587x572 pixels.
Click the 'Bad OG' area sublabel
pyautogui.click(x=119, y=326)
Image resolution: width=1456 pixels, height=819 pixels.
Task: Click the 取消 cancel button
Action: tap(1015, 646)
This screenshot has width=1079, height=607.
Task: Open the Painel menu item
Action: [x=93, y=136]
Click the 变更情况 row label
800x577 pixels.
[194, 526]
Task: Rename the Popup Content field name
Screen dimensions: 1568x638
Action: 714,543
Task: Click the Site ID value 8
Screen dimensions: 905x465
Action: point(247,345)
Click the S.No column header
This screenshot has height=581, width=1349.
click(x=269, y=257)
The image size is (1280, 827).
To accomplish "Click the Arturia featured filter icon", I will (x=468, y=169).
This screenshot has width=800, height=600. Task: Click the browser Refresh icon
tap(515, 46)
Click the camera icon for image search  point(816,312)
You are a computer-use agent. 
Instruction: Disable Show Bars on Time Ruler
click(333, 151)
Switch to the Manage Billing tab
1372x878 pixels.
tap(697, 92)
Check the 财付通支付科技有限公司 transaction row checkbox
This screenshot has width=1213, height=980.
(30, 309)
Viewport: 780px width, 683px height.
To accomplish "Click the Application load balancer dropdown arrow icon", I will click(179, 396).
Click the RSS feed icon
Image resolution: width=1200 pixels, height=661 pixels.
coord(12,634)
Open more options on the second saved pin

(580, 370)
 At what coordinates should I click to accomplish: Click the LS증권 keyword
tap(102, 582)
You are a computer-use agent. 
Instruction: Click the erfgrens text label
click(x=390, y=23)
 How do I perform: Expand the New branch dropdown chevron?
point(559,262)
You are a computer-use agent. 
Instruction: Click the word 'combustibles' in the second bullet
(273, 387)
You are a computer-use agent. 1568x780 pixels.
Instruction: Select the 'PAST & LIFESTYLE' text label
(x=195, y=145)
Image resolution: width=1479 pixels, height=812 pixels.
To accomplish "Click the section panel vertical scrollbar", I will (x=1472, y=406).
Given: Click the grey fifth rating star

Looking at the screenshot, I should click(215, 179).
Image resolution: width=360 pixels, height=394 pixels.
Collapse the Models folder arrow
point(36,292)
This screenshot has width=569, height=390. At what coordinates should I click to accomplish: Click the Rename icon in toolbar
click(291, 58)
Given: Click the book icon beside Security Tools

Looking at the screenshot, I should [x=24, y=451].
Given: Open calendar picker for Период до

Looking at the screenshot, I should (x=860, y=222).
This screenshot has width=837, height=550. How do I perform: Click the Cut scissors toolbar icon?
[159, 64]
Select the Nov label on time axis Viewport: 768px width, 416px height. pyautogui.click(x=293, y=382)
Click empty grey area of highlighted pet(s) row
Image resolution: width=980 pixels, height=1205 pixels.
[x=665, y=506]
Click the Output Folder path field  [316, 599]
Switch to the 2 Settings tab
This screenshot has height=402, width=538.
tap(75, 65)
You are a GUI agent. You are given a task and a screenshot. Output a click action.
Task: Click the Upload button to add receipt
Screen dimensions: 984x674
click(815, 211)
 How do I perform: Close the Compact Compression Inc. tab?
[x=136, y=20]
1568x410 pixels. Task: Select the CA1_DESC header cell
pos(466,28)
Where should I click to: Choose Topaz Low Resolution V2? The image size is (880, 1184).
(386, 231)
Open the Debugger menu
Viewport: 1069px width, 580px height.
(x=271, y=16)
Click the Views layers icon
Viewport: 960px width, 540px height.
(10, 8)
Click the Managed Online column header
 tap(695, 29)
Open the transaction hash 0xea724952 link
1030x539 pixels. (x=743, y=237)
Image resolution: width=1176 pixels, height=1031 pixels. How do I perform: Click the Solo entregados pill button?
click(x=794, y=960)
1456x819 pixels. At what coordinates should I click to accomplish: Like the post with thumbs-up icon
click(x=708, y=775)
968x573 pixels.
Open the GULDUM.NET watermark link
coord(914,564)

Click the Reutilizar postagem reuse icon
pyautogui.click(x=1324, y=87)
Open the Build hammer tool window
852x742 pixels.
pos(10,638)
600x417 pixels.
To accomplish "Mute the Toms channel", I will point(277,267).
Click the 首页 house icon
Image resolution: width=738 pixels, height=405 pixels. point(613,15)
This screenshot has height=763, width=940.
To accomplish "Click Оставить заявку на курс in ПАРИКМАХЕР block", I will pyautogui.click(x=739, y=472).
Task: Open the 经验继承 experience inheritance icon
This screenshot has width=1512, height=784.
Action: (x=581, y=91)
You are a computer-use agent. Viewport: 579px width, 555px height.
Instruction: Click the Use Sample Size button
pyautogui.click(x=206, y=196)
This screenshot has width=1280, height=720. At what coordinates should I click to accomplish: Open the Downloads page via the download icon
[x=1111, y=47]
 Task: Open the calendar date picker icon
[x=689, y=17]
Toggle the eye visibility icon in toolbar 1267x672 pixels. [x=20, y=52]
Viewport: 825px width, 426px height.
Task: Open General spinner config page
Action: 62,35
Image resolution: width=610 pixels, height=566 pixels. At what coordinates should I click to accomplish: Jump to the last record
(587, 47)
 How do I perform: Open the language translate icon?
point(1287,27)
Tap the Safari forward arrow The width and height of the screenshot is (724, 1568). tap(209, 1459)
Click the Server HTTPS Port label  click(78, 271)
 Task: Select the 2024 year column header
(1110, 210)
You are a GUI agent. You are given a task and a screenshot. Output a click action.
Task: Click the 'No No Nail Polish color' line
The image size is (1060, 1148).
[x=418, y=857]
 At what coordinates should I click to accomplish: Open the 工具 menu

• • • • • • •

Only lines holding the word "will" belong in the answer; copy each one from the material.

To accomplish "Click the Arturia featured filter icon", I will (x=468, y=169).
To accomplish "Click the Application load balancer dropdown arrow icon", I will click(179, 396).
To accomplish "Click the section panel vertical scrollbar", I will (x=1472, y=406).
To accomplish "Mute the Toms channel", I will point(277,267).
To accomplish "Click Оставить заявку на курс in ПАРИКМАХЕР block", I will pyautogui.click(x=739, y=472).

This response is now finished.